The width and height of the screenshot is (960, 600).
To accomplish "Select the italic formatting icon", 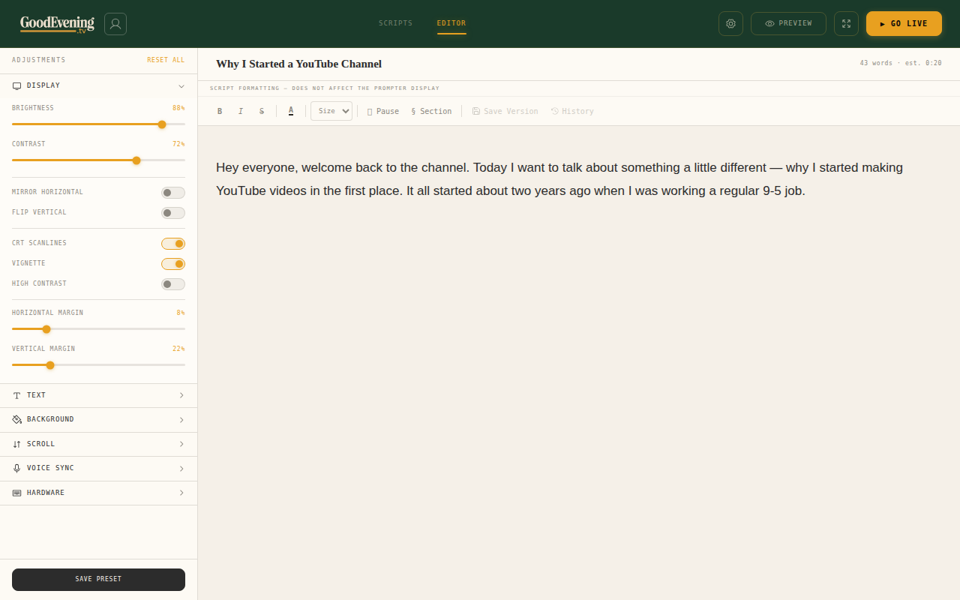I will (x=241, y=111).
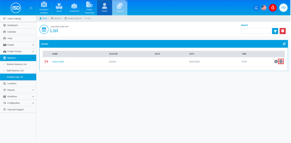Click the notifications bell icon
Screen dimensions: 291x143
[256, 8]
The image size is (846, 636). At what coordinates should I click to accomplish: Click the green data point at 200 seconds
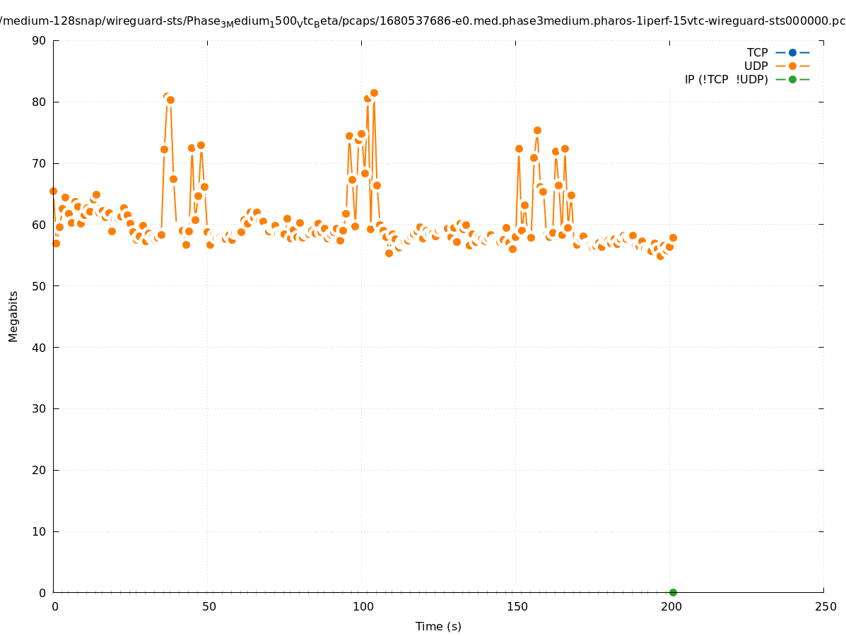(x=673, y=592)
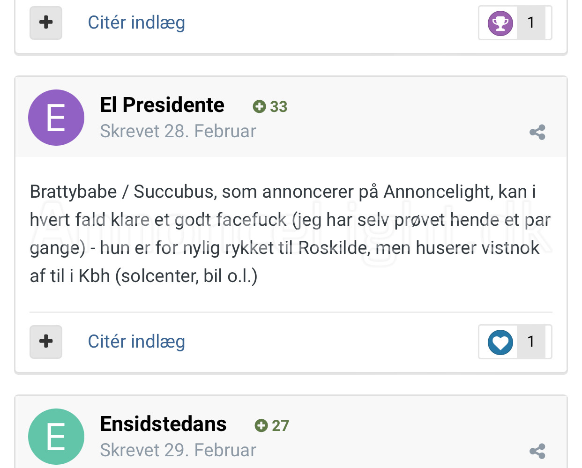Show who reacted with the trophy
This screenshot has height=468, width=582.
click(x=531, y=23)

**Problem requirements**
Copy the part of the items that starts at the line containing "The image size" and ends with the last line of the items. Swap "green" for "red", keep everything else the same, and leave the pictures out.

**Finished exercise**
The image size is (846, 636). At what coordinates should I click to accomplish: Click the red data point at 200 seconds
(x=673, y=592)
Show who reacted with the trophy
This screenshot has height=468, width=582.
click(x=531, y=23)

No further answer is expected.